First, we multiply 3 by 5:
$$3 \times 5 = 15$$
Next, we multiply 3 by -x:
$$3 \times (-x) = -3x$$
So, the simplified left side of the equation is $$15 - 3x$$.

**step3** Simplifying the right side of the equation

Next, we simplify the right side of the equation, which is $$4(2x+1)$$. Similar to the left side, we multiply the number outside the parentheses (4) by each number inside.
First, we multiply 4 by 2x:
$$4 \times 2x = 8x$$
Next, we multiply 4 by 1:
$$4 \times 1 = 4$$
So, the simplified right side of the equation is $$8x + 4$$.

**step4** Rewriting the equation

Now that both sides of the original equation have been simplified, we can rewrite the entire equation:
$$15 - 3x = 8x + 4$$

**step5** Gathering the 'x' terms on one side

Our goal is to find the value of 'x'. To do this, we want to gather all terms containing 'x' on one side of the equation. We can add $$3x$$ to both sides of the equation to move the $$-3x$$ term from the left side to the right side:
$$15 - 3x + 3x = 8x + 4 + 3x$$
This simplifies to:
$$15 = 11x + 4$$

**step6** Gathering the constant terms on the other side

Now, we want to gather all the constant terms (numbers without 'x') on the opposite side of the equation.
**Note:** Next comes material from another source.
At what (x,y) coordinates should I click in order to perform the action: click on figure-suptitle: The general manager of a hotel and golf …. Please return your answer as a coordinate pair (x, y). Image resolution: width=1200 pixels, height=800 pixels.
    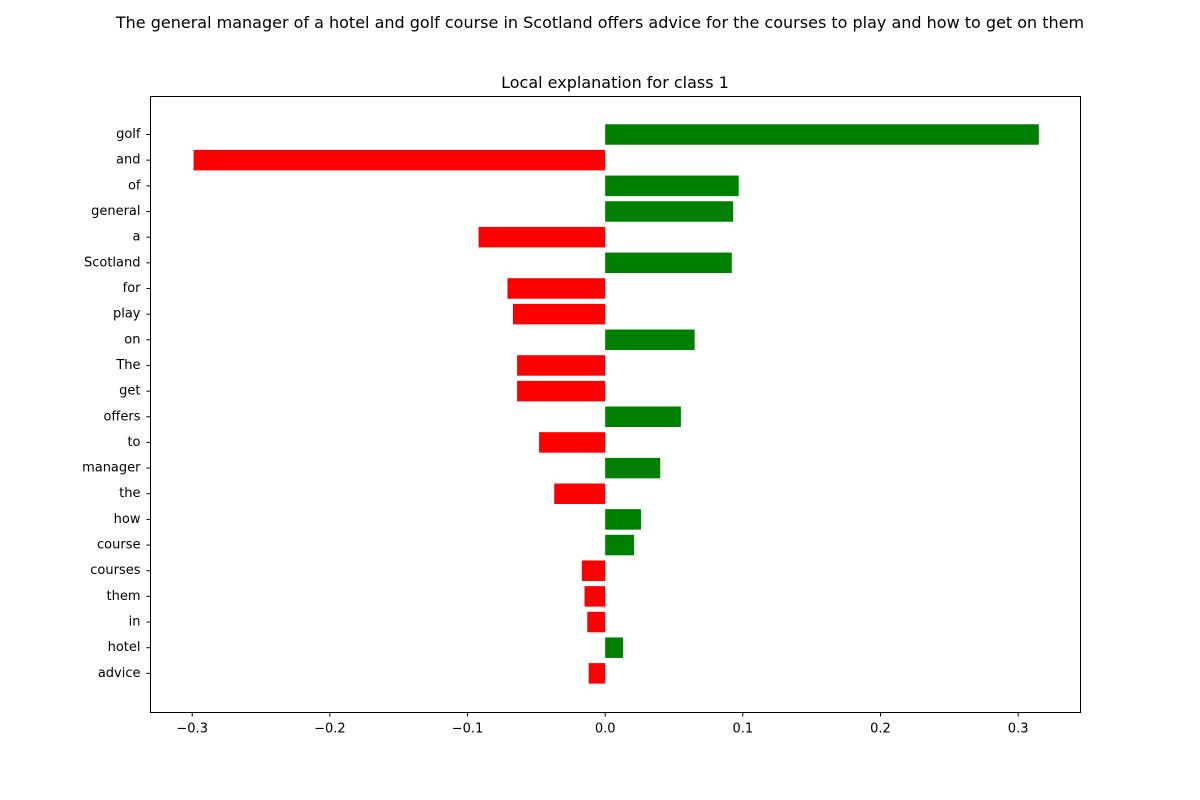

We can subtract 4 from both sides of the equation to move the $$+4$$ term from the right side to the left side:
$$15 - 4 = 11x + 4 - 4$$
This simplifies to:
$$11 = 11x$$

**step7** Finding the value of 'x'

To find the value of 'x', we need to isolate 'x'. Since $$11x$$ means 11 multiplied by x, we can divide both sides of the equation by 11:
$$11 \div 11 = 11x \div 11$$
This gives us:
$$1 = x$$
So, the value of 'x' that solves the equation is 1.

**step8** Checking the solution - Substituting 'x' into the original equation

To verify our solution, we substitute $$x=1$$ back into the original equation: $$3(5-x) = 4(2x+1)$$.
First, let's calculate the value of the left side with $$x=1$$:
$$3(5 - 1) = 3(4) = 12$$
Next, let's calculate the value of the right side with $$x=1$$:
$$4(2 \times 1 + 1) = 4(2 + 1) = 4(3) = 12$$

**step9** Verifying the solution

Since the calculated value of the left side ($$12$$) is equal to the calculated value of the right side ($$12$$) when $$x=1$$, our solution is correct.
Therefore, the solution to the equation $$3(5-x) = 4(2x+1)$$ is $$x=1$$.